What makes the best programmer? What makes the best web developer, the best hacker?
What makes the best of these fields? The outliers that seem to know something that the average professional in the same field doesn’t, and still more than even someone we would consider an expert. I don’t know if it’s Mark Zuckerberg, or Jeff Bezos. I know Zuckerberg was at least a competent programmer, who was able to consistently add features to early Facebook and iterate on them, through combined frontend/backend knowledge. He built a custom AI assistant for his home, which takes at least a functioning skillset, but I wouldn’t say makes him an outlier. I’m sure most top level programmers could spin something similar up. I feel the takeaway is that he wasn’t the best, but he was extremely driven and had a wider skillset than the average programmer, which he continued to build upon. Bezos had to be at least somewhat competent in order to graduate from Princeton with a degree in Computer Science and Electrical Engineering, as well as lay groundwork for Amazon. Though I don’t know of anyone explicitly saying he was a top level programmer or engineer and it seems he rapidly pivoted into more managerial roles and started hiring for the engineering roles. He was also skilled enough to run the numbers on how popular the internet might be and built a service that eventually billions of people would use.
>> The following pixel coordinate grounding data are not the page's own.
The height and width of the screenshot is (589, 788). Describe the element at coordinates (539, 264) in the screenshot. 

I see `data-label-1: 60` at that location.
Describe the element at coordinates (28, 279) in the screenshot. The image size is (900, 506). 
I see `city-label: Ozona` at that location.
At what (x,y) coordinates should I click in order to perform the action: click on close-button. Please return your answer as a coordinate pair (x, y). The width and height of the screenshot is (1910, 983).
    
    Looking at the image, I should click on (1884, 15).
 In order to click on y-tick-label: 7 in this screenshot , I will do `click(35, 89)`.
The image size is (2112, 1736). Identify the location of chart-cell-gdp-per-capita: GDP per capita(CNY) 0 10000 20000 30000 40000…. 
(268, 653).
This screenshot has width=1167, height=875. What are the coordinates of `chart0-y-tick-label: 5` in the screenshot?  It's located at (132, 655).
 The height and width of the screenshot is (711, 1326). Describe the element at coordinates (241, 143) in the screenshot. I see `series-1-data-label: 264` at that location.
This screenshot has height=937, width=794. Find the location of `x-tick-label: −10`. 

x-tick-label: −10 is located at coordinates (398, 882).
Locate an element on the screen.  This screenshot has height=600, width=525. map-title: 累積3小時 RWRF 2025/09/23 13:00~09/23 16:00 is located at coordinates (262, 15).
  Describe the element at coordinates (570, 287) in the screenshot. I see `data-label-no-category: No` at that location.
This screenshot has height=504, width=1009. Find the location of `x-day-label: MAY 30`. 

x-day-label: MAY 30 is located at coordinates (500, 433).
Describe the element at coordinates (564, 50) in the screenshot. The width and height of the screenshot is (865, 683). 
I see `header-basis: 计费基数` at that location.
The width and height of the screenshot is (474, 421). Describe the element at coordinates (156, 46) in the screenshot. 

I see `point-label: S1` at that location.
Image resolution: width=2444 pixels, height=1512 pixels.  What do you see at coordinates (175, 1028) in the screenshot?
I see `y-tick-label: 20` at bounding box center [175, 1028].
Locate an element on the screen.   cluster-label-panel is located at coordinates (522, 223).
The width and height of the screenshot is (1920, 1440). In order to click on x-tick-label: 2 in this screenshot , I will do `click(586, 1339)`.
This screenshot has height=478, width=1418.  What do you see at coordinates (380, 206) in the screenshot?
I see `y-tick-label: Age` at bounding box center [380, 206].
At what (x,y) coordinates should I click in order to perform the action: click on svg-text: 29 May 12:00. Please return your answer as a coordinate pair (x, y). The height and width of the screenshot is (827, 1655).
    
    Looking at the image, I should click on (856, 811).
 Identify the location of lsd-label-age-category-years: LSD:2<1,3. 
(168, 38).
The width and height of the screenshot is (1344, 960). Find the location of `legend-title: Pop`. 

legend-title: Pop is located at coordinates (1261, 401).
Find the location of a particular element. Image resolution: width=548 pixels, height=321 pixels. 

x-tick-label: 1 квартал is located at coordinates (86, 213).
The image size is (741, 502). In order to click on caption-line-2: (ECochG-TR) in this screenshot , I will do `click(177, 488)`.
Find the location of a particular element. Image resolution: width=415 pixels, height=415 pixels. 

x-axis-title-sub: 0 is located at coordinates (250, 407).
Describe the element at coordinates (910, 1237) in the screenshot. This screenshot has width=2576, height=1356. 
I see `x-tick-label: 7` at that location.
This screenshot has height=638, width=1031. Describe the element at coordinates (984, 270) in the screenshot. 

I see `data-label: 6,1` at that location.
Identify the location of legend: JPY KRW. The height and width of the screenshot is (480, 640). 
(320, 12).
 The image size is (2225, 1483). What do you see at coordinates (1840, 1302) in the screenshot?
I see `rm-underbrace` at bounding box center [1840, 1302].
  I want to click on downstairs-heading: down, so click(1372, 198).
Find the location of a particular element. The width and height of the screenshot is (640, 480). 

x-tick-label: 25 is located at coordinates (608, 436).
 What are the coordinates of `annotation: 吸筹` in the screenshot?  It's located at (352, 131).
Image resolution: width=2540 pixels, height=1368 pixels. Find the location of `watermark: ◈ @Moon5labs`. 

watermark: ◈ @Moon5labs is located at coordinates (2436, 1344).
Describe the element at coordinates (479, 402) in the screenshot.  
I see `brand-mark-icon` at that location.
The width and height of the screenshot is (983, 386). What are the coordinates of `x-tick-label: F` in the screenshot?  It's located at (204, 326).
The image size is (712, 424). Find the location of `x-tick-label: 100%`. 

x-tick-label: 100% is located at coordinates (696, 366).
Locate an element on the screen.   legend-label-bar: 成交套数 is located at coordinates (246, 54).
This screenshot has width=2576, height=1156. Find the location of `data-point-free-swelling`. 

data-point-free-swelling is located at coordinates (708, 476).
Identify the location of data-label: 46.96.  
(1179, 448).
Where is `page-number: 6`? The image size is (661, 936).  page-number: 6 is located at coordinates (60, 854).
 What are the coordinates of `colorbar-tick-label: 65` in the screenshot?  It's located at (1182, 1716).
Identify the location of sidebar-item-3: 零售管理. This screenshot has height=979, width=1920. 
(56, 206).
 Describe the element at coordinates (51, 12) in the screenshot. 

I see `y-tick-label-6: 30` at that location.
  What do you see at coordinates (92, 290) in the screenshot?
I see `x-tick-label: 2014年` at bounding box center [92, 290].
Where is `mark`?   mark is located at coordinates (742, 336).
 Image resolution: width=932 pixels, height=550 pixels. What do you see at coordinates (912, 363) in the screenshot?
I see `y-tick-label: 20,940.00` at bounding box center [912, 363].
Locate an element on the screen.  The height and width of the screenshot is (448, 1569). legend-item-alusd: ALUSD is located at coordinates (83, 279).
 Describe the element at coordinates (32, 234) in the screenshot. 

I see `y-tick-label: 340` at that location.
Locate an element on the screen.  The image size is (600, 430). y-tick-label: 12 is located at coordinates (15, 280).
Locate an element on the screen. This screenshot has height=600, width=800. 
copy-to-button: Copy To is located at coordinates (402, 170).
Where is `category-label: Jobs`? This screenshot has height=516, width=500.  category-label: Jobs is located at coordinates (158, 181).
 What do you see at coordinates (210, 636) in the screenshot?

To say that they weren’t both the type of outlier I am thinking of is not to say they weren’t both skilled at what they did. They both needed a certain level of skill to build their platforms, but then after a while public interest took over enough that they were able to float on the cloud of investor funding, while they pivot their roles and hire to accommodate the rapid growth. They are certainly outliers, but I’m not sure they’re outliers in Computer Science. I’m not going to find what makes the best hacker by studying Zuck or Bezos and I don’t want to know how to come up with the next billion dollar idea.
Then who?
And what exactly is it I want to be good at? Maybe it’s not even programming in a traditional sense.
I know that I want to know how a computer works so thoroughly that I’m able to surgically dismantle any piece of technology that assimilates Digital Logic and turn it into whatever my imagination can muster, whether that be the hardware itself, the firmware specific to a device or the software within. I want to be able to say “This needs x” and then develop a unique x. I see Computer Science as a series of spells and castings, bound by the laws of physics, but whose bounds know no limits within those laws. I want to wield these spells, contribute to others and conjure some of my own. Where Merlin is seen as the best I want to rival his power.
Does that mean I want to be a hacker? Does it just mean I want to be a programmer? Does it mean I’m in search of something unattainable?
I’ve already started my own path to becoming what I envision, but as others before me I will need to stand on the shoulders of giants to see a little further. Therefore, on my journey I will need to know who is already at this level (and beyond) and study them to at least give me a metric or something to shoot for. If it’s not Zuckerberg and it’s not Bezos, then who? Are they even someone that would be working an average tech job? Is it perhaps someone who is involved with some of the “tech elite”, such as Wozniak or Tony Fadell? Is it the likes of some of the elite hackers who participate and win competitions like Pwn2Own or ascertain black Defcon badges? Would it even be someone who’s accessible on social media or even has an email I could contact? Or are they in their own domain eating, breathing, dreaming and conjuring spells? Becoming the best, with no concern as to whether or not anyone ever knows what they could truly accomplish?
Do I even need to compare myself to these people? Or can I just stick to my own path, learn what I want to learn, in my own way and become a wizard in my own right? Do I get there by applying unconventional and creative practice methods, day in and day out? Do I need something extra?